On the offshore front, dolphin and tuna are suckers when it comes to wobbly lures that float on the surface. Even hungry sailfish can be taken on these plugs. When targeting pelagics, blue/white color schemes produce the best results. No matter what species you’re targeting, it’s definitely best to focus your efforts around early mornings or late afternoons.

Southwest
When fishing the prolific, estuarine waters of Southwest Florida, Captain Van Hubbard (www.captvan.com) throws topwater plugs for a variety of species including, redfish, snook, trout, ladyfish and surprisingly, pompano. He’s also found that aggressive Spanish mackerel and feeding tarpon respond well to a properly presented plug. During the winter season, cobia can be found circling buoy markers and crab traps and a MirrOlure Top Dog is sure to attract the attention that you are looking for. Moving inshore to the grass flats of Pine Island Sound, Bull Bay and Turtle Bay, trout and redfish will readily smash a topwater that mimics an injured baitfish. Captain Van says that if you’ve had lackluster results fishing topwater plugs, slow your retrieve and let your offering pause longer between twitches. A rip…rip…pause…retrieve often instigates explosive surface strikes when nothing else will. The enticing tactic works equally well around the state.

West Coast
Along the Nature Coast, Captain Rick Burns (www.reelburns.com) is blessed with plenty of fertile structure for all species of inshore game fish. Some of the reliable fish havens he targets include jagged oyster bars, lime-rock outcroppings and healthy, lush grass flats dotted with distinct potholes. Because of the super-shallow grass flats in his region, to be effective you either have to fish a topwater plug or an offering that’s totally weedless. Typically, the first thing an injured, wounded or dying baitfish does before giving up is gulp for that last breath of air on the surface. A lot of topwater lures mimic this wounded action and therefore, produce violent surface strikes. Captain Rick tells me that its important to attach your topwater with a loop knot because it will provide your offering more freedom to perform its intended maneuvers. Low light conditions will also lean the odds in your favor.

Panhandle
In my region of the Panhandle, an influential factor that dictates what type of topwater plug I’m going to select is the current weather conditions. If it’s cloudy, I’ll generally pick a dark lure with some noise-making attributes such as a MirrOlure Top Dog Jr. in chartreuse with a black body. On sunny days, I prefer a lure with a little flash. A good choice would be a MirrOlure Surface Walker in black/silver or red/gold. When it’s windy I still like to throw topwater, but I don’t recommend it when it’s blowing over 15-knots. The best plugs to use when there’s a slight chop on the surface are popping baits that create a large splash.

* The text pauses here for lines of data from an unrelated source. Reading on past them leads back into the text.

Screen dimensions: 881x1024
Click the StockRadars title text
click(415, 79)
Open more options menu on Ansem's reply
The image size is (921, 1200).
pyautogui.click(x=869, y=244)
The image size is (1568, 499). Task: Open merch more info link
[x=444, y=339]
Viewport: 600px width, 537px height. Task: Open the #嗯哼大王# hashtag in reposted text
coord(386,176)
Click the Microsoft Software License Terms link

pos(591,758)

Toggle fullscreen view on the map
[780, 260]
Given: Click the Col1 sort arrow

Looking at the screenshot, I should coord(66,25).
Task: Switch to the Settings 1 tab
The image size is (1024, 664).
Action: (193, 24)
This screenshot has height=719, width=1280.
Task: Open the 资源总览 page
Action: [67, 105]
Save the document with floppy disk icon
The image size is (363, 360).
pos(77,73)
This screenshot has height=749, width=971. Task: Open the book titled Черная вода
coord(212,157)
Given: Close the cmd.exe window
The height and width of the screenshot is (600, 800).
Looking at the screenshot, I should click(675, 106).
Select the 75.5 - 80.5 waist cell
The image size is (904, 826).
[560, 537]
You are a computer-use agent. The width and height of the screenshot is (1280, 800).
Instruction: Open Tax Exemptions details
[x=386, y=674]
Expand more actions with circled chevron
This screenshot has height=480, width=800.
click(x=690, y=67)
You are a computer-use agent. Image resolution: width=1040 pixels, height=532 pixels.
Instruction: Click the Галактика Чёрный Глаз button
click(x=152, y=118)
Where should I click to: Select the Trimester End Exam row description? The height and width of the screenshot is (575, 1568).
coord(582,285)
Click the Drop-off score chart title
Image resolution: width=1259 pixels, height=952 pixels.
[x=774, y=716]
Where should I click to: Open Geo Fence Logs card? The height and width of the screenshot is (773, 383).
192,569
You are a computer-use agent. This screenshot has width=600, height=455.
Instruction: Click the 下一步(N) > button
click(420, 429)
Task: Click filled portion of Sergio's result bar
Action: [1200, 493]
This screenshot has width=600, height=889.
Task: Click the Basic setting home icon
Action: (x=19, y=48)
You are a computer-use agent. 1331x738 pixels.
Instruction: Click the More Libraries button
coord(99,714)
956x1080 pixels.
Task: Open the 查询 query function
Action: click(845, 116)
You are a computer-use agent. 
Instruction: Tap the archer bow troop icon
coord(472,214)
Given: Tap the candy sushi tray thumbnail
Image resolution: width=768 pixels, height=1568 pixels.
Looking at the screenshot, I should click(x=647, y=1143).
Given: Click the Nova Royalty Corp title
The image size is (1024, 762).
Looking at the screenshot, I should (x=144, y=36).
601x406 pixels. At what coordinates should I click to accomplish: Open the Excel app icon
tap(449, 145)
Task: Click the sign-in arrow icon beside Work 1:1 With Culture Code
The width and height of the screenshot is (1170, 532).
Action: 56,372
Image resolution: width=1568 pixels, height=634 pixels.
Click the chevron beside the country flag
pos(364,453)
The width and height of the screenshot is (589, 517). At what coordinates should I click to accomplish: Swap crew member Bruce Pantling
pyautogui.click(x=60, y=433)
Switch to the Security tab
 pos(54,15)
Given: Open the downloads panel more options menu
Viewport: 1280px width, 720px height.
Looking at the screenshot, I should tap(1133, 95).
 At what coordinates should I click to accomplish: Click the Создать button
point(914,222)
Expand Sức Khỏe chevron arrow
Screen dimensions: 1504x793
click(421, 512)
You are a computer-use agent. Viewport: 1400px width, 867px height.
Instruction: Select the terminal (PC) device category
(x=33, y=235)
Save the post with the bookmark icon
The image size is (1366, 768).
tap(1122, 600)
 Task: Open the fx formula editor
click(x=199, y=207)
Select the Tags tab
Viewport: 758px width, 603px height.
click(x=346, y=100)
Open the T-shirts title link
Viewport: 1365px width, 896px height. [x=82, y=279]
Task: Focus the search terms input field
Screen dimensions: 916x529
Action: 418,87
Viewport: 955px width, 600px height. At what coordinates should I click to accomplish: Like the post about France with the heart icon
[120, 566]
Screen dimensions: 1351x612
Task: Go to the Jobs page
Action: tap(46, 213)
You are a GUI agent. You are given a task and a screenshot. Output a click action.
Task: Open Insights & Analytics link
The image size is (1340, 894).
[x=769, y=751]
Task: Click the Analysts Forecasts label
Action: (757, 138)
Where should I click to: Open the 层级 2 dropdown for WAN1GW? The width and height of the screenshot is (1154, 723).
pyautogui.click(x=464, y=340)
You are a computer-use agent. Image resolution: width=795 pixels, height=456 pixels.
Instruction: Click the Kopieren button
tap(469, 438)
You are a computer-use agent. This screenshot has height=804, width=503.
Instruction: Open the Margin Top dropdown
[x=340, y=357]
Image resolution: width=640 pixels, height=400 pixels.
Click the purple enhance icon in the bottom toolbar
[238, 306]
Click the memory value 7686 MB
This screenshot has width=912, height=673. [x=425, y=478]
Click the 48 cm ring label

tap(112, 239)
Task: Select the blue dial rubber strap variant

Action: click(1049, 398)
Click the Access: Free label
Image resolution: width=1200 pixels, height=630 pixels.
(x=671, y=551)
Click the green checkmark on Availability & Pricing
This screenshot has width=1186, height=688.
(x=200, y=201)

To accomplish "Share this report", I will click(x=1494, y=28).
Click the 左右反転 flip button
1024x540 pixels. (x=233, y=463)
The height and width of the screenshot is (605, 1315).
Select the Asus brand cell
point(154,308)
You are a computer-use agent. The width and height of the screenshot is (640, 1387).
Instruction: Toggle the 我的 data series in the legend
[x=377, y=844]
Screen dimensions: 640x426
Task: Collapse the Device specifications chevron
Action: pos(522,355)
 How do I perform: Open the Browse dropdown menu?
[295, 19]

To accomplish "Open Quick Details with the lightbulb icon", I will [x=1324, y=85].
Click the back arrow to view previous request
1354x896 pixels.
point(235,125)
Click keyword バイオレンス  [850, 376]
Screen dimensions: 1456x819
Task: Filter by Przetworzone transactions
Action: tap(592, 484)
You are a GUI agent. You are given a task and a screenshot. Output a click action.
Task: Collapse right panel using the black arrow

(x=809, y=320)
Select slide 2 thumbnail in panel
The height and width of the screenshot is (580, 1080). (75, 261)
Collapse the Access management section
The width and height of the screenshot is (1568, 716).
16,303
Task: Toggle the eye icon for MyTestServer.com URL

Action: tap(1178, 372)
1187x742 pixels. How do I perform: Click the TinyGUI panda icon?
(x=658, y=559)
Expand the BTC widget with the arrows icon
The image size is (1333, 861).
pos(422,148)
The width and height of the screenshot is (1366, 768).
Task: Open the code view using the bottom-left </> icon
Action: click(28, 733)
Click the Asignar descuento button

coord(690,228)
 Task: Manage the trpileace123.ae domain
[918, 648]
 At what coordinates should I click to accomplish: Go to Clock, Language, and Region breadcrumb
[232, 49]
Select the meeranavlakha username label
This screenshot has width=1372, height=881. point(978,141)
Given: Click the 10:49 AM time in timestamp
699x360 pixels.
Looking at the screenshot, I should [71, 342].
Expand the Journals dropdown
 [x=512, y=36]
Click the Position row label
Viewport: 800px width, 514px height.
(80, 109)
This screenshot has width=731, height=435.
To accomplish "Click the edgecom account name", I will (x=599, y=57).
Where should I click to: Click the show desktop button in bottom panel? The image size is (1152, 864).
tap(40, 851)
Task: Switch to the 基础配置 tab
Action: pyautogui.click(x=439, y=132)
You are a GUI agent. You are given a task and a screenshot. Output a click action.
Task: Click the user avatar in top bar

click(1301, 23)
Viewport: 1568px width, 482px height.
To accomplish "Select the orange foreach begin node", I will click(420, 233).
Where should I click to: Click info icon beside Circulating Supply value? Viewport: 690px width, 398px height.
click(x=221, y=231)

Poppers give the appearance of an injured fish or feeding frenzy, which will tempt nearby game fish to investigate.Whatever region you live in or plan on visiting for your next angling adventure, make sure you have a few of these trusty offerings in your tackle bag. When it comes to fishing in Florida, topwater lures are sure to bring you out on top!

Rig It Right!

Those in the know realize that inshore game fish are equipped with powerful jaws designed to crush tough opponents. Most plugs are equipped with cheap components that don’t stand a chance against powerful inshore targets like tarpon, snook and redfish. It’s a good idea to outfit your plugs with stainless steel split rings and Gamakatsu, Owner or Mustad 4X trebles. Regardless of your target species, don’t rely on factory hardware to bring home the bacon.

The Strike

When a curious game fish strikes your topwater offering you cannot set the hook like you would with any other lure. Many anglers incorrectly try to set the hook on the initial strike, which more often than not leads to dismal results and plenty of missed opportunities. The fish is simply pushing the lure out of the way with the wake and forward momentum it created while charging the bait. To properly set the hook when fishing topwater lures, hold off on swinging until you feel the weight of the fish. Otherwise you will pull the lure from the fish’s mouth every time.